I recently read a review article called “Emotional Historians,” which looked at the fascinating idea of a historian falling in love with a figure (from the past), who she is researching. I’ve heard of this happening to fiction writers before.
Stories are usually more engaging when you can tell that the writer invested in their characters, but can a writer become too invested in a fictional character? An important characteristic of a good writer is the ability to take ideas and interpret them through words in a way that makes them believable to your readers. Not surprisingly, it’s incredibly easy to fall in love with a character you invented in your head.
There’s an old rumour that Anne Rice fell in love with the vampire, LeStat.
F. Scott Fitzgerald wrote about Nick Carroway with a far deeper self-identification than he felt with the enigmatic Gatsby.
Virginia Woolf knew exactly what Mrs. Dalloway was thinking in her most private thoughts, as she created a heroine who was not honest to either her husband, Richard, or her former romantic interest, Peter Walsh. – Alan Rinzler
As Rinzler explains, writers, who get emotionally involved in the writing process, write better narratives. We create back stories and invent details about the characters’ lives that may never make it into the stories, but influence our characters’ actions nonetheless. No one knows them better than their writers do.
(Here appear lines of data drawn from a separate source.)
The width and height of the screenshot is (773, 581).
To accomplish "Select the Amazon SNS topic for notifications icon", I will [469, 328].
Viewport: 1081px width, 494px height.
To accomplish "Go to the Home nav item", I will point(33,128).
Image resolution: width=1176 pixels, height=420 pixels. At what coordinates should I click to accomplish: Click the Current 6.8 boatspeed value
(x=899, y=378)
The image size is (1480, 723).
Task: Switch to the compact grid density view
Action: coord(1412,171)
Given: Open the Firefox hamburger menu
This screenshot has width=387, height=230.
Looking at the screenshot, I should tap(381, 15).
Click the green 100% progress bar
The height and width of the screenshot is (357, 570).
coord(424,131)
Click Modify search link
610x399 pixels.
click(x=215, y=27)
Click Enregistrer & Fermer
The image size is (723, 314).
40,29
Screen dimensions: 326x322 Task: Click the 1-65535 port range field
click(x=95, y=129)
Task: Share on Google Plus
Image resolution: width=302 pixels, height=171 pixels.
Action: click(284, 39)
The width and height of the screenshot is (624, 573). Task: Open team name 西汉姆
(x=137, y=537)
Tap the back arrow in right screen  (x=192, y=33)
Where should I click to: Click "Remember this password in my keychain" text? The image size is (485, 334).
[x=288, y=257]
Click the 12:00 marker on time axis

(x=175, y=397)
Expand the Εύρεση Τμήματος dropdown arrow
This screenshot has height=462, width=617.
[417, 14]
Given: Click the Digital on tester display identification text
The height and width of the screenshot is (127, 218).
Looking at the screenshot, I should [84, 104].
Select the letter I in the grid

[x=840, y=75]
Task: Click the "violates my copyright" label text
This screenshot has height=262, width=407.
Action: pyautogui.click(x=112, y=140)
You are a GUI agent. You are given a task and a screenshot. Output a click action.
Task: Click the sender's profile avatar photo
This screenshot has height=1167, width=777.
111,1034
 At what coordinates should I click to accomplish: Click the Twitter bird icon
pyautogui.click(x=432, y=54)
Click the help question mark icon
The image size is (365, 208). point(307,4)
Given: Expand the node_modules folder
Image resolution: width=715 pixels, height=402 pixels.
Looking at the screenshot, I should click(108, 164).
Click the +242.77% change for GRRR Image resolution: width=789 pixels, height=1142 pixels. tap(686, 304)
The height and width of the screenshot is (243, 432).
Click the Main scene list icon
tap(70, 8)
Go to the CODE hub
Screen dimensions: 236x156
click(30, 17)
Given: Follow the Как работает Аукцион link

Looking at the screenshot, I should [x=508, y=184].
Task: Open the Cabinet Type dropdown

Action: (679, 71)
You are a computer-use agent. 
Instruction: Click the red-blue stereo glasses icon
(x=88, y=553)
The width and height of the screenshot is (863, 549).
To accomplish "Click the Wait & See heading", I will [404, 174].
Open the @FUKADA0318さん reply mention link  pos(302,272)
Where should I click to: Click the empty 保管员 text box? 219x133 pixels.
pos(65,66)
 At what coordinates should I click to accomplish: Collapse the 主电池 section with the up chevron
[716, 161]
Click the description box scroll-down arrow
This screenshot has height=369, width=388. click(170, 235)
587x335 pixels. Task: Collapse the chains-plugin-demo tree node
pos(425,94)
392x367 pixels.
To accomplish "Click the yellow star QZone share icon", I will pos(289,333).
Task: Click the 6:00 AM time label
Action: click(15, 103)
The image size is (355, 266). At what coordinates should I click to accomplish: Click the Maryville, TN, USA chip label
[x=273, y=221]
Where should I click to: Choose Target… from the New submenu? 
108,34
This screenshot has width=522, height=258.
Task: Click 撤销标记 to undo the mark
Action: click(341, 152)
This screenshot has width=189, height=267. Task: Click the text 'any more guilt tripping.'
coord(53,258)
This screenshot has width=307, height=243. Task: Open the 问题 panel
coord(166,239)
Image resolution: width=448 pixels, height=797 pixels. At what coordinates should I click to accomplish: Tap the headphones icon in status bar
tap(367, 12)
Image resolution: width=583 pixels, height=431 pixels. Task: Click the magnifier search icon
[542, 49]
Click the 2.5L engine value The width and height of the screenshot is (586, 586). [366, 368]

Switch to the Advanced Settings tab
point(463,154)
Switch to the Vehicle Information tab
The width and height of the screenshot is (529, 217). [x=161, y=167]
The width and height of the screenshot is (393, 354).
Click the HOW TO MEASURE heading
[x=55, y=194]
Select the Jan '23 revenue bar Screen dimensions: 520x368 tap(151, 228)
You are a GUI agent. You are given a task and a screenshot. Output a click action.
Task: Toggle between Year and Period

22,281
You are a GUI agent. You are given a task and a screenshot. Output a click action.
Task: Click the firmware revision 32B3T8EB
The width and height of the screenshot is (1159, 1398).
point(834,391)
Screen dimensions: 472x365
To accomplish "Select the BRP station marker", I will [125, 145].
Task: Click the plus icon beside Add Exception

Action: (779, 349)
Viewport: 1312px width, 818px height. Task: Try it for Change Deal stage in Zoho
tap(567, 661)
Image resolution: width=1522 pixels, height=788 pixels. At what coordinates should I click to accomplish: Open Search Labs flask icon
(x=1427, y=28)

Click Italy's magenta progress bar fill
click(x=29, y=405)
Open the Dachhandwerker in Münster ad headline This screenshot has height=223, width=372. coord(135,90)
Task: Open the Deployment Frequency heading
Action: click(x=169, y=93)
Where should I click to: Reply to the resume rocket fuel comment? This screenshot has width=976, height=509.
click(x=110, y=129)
While it makes sense, it also sounds crazy. I found one writer, who found themself unable to date because they were too in love with a fictional character that they created.
I know he’s not real. But I keep having dreams about him. I keep thinking about him, and our ‘life’ together (basically my life now but with him in it). – ShinyStar
Does that sound silly to you, or like part of the writing process?
Many writers feel that becoming emotionally involved with their fictional characters is an integral part of their craft, but stories, like ShinyStar’s, make me wonder if it can go too far. That being said, writing any work of believable fiction, especially something as long as a novel, seems to require either a beautiful form of insanity, or an addictive/borderline obsessive-compulsive personality. The Oxford English Dictionary definition of addiction applies to both the state one is in when they are either in love, or writing anything longer than 10,000 words.
addiction n. The state or condition of being dedicated or devoted to a thing, esp. an activity or occupation; adherence or attachment, esp. of an immoderate or compulsive kind.
Consequently, if you write this kind of fiction, I don’t think you can ever truly be bored, or lonely.